→ WORK TO DO:
Could you give the lines below as a JSON list of strings, with one string for each line and the blank lines left out?

## START TASK INPUT

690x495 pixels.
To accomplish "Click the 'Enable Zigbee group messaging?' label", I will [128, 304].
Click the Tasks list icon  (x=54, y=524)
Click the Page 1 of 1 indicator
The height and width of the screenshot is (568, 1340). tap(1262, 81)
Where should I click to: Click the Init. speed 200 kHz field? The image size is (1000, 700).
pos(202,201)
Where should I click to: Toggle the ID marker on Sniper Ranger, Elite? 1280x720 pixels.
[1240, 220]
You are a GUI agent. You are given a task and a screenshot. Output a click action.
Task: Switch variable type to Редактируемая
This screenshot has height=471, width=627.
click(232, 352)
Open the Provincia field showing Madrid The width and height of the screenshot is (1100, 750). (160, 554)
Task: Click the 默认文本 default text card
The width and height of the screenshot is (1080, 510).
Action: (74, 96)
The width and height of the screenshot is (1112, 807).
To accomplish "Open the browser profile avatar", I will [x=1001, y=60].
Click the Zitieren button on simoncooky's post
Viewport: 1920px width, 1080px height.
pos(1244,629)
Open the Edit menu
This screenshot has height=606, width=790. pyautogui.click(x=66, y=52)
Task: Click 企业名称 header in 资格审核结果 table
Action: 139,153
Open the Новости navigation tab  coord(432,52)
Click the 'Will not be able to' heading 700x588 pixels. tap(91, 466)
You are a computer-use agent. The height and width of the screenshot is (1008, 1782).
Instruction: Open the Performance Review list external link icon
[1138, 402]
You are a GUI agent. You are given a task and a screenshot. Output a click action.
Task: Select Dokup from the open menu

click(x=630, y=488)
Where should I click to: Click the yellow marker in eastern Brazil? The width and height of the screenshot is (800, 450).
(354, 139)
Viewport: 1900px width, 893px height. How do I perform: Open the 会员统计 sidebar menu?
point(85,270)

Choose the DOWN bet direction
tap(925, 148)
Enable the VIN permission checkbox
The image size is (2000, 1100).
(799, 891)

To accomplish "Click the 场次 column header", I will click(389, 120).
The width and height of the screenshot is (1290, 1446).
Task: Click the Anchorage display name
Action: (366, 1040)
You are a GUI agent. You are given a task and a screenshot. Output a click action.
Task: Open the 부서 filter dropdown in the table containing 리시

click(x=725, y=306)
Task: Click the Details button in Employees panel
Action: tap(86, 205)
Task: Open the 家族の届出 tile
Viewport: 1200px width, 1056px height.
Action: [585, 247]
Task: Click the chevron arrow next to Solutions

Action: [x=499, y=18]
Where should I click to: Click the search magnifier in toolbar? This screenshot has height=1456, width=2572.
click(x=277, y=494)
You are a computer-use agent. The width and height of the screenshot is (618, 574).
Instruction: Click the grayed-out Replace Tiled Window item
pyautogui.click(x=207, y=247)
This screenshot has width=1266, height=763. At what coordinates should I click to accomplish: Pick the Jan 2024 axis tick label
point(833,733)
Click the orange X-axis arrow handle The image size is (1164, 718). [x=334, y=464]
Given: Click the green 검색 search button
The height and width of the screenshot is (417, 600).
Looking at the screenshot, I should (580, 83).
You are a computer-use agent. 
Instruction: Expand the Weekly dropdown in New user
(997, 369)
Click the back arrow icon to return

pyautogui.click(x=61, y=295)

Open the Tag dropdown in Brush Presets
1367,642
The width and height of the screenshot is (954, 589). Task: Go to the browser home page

## END TASK INPUT

→ EXPECTED ANSWER:
[
  "690x495 pixels.",
  "To accomplish \"Click the 'Enable Zigbee group messaging?' label\", I will [128, 304].",
  "Click the Tasks list icon  (x=54, y=524)",
  "Click the Page 1 of 1 indicator",
  "The height and width of the screenshot is (568, 1340). tap(1262, 81)",
  "Where should I click to: Click the Init. speed 200 kHz field? The image size is (1000, 700).",
  "pos(202,201)",
  "Where should I click to: Toggle the ID marker on Sniper Ranger, Elite? 1280x720 pixels.",
  "[1240, 220]",
  "You are a GUI agent. You are given a task and a screenshot. Output a click action.",
  "Task: Switch variable type to Редактируемая",
  "This screenshot has height=471, width=627.",
  "click(232, 352)",
  "Open the Provincia field showing Madrid The width and height of the screenshot is (1100, 750). (160, 554)",
  "Task: Click the 默认文本 default text card",
  "The width and height of the screenshot is (1080, 510).",
  "Action: (74, 96)",
  "The width and height of the screenshot is (1112, 807).",
  "To accomplish \"Open the browser profile avatar\", I will [x=1001, y=60].",
  "Click the Zitieren button on simoncooky's post",
  "Viewport: 1920px width, 1080px height.",
  "pos(1244,629)",
  "Open the Edit menu",
  "This screenshot has height=606, width=790. pyautogui.click(x=66, y=52)",
  "Task: Click 企业名称 header in 资格审核结果 table",
  "Action: 139,153",
  "Open the Новости navigation tab  coord(432,52)",
  "Click the 'Will not be able to' heading 700x588 pixels. tap(91, 466)",
  "You are a computer-use agent. The height and width of the screenshot is (1008, 1782).",
  "Instruction: Open the Performance Review list external link icon",
  "[1138, 402]",
  "You are a GUI agent. You are given a task and a screenshot. Output a click action.",
  "Task: Select Dokup from the open menu",
  "click(x=630, y=488)",
  "Where should I click to: Click the yellow marker in eastern Brazil? The width and height of the screenshot is (800, 450).",
  "(354, 139)",
  "Viewport: 1900px width, 893px height. How do I perform: Open the 会员统计 sidebar menu?",
  "point(85,270)",
  "Choose the DOWN bet direction",
  "tap(925, 148)",
  "Enable the VIN permission checkbox",
  "The image size is (2000, 1100).",
  "(799, 891)",
  "To accomplish \"Click the 场次 column header\", I will click(389, 120).",
  "The width and height of the screenshot is (1290, 1446).",
  "Task: Click the Anchorage display name",
  "Action: (366, 1040)",
  "You are a GUI agent. You are given a task and a screenshot. Output a click action.",
  "Task: Open the 부서 filter dropdown in the table containing 리시",
  "click(x=725, y=306)",
  "Task: Click the Details button in Employees panel",
  "Action: tap(86, 205)",
  "Task: Open the 家族の届出 tile",
  "Viewport: 1200px width, 1056px height.",
  "Action: [585, 247]",
  "Task: Click the chevron arrow next to Solutions",
  "Action: [x=499, y=18]",
  "Where should I click to: Click the search magnifier in toolbar? This screenshot has height=1456, width=2572.",
  "click(x=277, y=494)",
  "You are a computer-use agent. The width and height of the screenshot is (618, 574).",
  "Instruction: Click the grayed-out Replace Tiled Window item",
  "pyautogui.click(x=207, y=247)",
  "This screenshot has width=1266, height=763. At what coordinates should I click to accomplish: Pick the Jan 2024 axis tick label",
  "point(833,733)",
  "Click the orange X-axis arrow handle The image size is (1164, 718). [x=334, y=464]",
  "Given: Click the green 검색 search button",
  "The height and width of the screenshot is (417, 600).",
  "Looking at the screenshot, I should (580, 83).",
  "You are a computer-use agent. ",
  "Instruction: Expand the Weekly dropdown in New user",
  "(997, 369)",
  "Click the back arrow icon to return",
  "pyautogui.click(x=61, y=295)",
  "Open the Tag dropdown in Brush Presets",
  "1367,642",
  "The width and height of the screenshot is (954, 589). Task: Go to the browser home page"
]